§ **EXERCISE**: Transcribe all records exactly.

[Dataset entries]
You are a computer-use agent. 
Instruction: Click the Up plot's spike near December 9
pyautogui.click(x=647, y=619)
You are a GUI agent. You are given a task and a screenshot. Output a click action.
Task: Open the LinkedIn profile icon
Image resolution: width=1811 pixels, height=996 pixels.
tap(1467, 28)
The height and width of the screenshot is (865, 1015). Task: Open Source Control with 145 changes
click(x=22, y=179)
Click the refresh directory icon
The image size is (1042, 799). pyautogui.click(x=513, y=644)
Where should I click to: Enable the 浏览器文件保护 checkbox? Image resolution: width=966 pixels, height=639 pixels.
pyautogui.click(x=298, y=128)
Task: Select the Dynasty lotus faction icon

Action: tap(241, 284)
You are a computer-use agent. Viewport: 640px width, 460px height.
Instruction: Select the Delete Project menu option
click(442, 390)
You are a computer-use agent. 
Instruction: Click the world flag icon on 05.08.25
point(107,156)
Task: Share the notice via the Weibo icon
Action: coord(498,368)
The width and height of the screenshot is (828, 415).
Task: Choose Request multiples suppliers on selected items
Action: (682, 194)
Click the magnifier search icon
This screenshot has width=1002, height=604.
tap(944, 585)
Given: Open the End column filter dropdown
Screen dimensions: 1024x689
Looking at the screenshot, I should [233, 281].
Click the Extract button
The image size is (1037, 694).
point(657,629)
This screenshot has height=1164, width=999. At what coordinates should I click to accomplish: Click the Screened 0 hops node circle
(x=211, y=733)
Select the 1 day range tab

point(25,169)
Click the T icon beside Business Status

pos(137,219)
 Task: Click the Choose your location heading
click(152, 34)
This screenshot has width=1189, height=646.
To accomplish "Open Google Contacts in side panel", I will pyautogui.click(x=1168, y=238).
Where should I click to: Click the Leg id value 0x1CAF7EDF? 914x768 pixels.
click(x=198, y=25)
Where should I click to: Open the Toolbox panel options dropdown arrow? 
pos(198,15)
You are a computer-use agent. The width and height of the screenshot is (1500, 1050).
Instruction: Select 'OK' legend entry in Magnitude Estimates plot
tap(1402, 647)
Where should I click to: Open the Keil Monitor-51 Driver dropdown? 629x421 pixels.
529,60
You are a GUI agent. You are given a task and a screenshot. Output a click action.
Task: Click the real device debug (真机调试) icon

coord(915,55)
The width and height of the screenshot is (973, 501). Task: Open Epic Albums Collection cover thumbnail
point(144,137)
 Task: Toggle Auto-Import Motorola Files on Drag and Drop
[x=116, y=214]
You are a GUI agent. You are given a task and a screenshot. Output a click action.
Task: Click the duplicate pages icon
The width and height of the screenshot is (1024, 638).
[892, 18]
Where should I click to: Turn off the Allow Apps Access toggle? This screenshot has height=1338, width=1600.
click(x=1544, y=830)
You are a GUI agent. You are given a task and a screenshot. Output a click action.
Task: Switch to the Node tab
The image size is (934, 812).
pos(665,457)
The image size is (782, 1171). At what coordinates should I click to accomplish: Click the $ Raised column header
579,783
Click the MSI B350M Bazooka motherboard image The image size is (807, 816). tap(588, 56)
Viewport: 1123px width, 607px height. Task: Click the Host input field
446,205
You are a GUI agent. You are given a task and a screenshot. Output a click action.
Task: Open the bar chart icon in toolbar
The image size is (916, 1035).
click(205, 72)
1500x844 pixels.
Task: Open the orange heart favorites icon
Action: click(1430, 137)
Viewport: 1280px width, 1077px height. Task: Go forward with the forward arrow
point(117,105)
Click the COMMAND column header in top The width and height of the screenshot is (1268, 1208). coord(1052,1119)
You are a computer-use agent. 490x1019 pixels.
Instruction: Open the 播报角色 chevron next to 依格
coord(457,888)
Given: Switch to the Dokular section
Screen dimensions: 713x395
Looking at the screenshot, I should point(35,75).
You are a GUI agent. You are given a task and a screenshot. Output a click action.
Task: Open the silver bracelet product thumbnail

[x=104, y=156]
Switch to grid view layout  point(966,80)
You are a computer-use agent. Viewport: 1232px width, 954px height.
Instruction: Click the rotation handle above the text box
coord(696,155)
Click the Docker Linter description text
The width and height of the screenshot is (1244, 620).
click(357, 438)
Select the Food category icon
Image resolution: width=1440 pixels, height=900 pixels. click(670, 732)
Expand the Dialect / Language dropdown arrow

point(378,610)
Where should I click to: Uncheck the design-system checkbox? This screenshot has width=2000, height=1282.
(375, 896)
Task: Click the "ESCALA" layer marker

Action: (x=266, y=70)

§ **TASK OUTPUT**:
You are a computer-use agent. 
Instruction: Click the Up plot's spike near December 9
pyautogui.click(x=647, y=619)
You are a GUI agent. You are given a task and a screenshot. Output a click action.
Task: Open the LinkedIn profile icon
Image resolution: width=1811 pixels, height=996 pixels.
tap(1467, 28)
The height and width of the screenshot is (865, 1015). Task: Open Source Control with 145 changes
click(x=22, y=179)
Click the refresh directory icon
The image size is (1042, 799). pyautogui.click(x=513, y=644)
Where should I click to: Enable the 浏览器文件保护 checkbox? Image resolution: width=966 pixels, height=639 pixels.
pyautogui.click(x=298, y=128)
Task: Select the Dynasty lotus faction icon

Action: tap(241, 284)
You are a computer-use agent. Viewport: 640px width, 460px height.
Instruction: Select the Delete Project menu option
click(442, 390)
You are a computer-use agent. 
Instruction: Click the world flag icon on 05.08.25
point(107,156)
Task: Share the notice via the Weibo icon
Action: coord(498,368)
The width and height of the screenshot is (828, 415).
Task: Choose Request multiples suppliers on selected items
Action: (682, 194)
Click the magnifier search icon
This screenshot has width=1002, height=604.
tap(944, 585)
Given: Open the End column filter dropdown
Screen dimensions: 1024x689
Looking at the screenshot, I should [233, 281].
Click the Extract button
The image size is (1037, 694).
point(657,629)
This screenshot has height=1164, width=999. At what coordinates should I click to accomplish: Click the Screened 0 hops node circle
(x=211, y=733)
Select the 1 day range tab

point(25,169)
Click the T icon beside Business Status

pos(137,219)
 Task: Click the Choose your location heading
click(152, 34)
This screenshot has width=1189, height=646.
To accomplish "Open Google Contacts in side panel", I will pyautogui.click(x=1168, y=238).
Where should I click to: Click the Leg id value 0x1CAF7EDF? 914x768 pixels.
click(x=198, y=25)
Where should I click to: Open the Toolbox panel options dropdown arrow? 
pos(198,15)
You are a computer-use agent. The width and height of the screenshot is (1500, 1050).
Instruction: Select 'OK' legend entry in Magnitude Estimates plot
tap(1402, 647)
Where should I click to: Open the Keil Monitor-51 Driver dropdown? 629x421 pixels.
529,60
You are a GUI agent. You are given a task and a screenshot. Output a click action.
Task: Click the real device debug (真机调试) icon

coord(915,55)
The width and height of the screenshot is (973, 501). Task: Open Epic Albums Collection cover thumbnail
point(144,137)
 Task: Toggle Auto-Import Motorola Files on Drag and Drop
[x=116, y=214]
You are a GUI agent. You are given a task and a screenshot. Output a click action.
Task: Click the duplicate pages icon
The width and height of the screenshot is (1024, 638).
[892, 18]
Where should I click to: Turn off the Allow Apps Access toggle? This screenshot has height=1338, width=1600.
click(x=1544, y=830)
You are a GUI agent. You are given a task and a screenshot. Output a click action.
Task: Switch to the Node tab
The image size is (934, 812).
pos(665,457)
The image size is (782, 1171). At what coordinates should I click to accomplish: Click the $ Raised column header
579,783
Click the MSI B350M Bazooka motherboard image The image size is (807, 816). tap(588, 56)
Viewport: 1123px width, 607px height. Task: Click the Host input field
446,205
You are a GUI agent. You are given a task and a screenshot. Output a click action.
Task: Open the bar chart icon in toolbar
The image size is (916, 1035).
click(205, 72)
1500x844 pixels.
Task: Open the orange heart favorites icon
Action: click(1430, 137)
Viewport: 1280px width, 1077px height. Task: Go forward with the forward arrow
point(117,105)
Click the COMMAND column header in top The width and height of the screenshot is (1268, 1208). coord(1052,1119)
You are a computer-use agent. 490x1019 pixels.
Instruction: Open the 播报角色 chevron next to 依格
coord(457,888)
Given: Switch to the Dokular section
Screen dimensions: 713x395
Looking at the screenshot, I should point(35,75).
You are a GUI agent. You are given a task and a screenshot. Output a click action.
Task: Open the silver bracelet product thumbnail

[x=104, y=156]
Switch to grid view layout  point(966,80)
You are a computer-use agent. Viewport: 1232px width, 954px height.
Instruction: Click the rotation handle above the text box
coord(696,155)
Click the Docker Linter description text
The width and height of the screenshot is (1244, 620).
click(357, 438)
Select the Food category icon
Image resolution: width=1440 pixels, height=900 pixels. click(670, 732)
Expand the Dialect / Language dropdown arrow

point(378,610)
Where should I click to: Uncheck the design-system checkbox? This screenshot has width=2000, height=1282.
(375, 896)
Task: Click the "ESCALA" layer marker

Action: (x=266, y=70)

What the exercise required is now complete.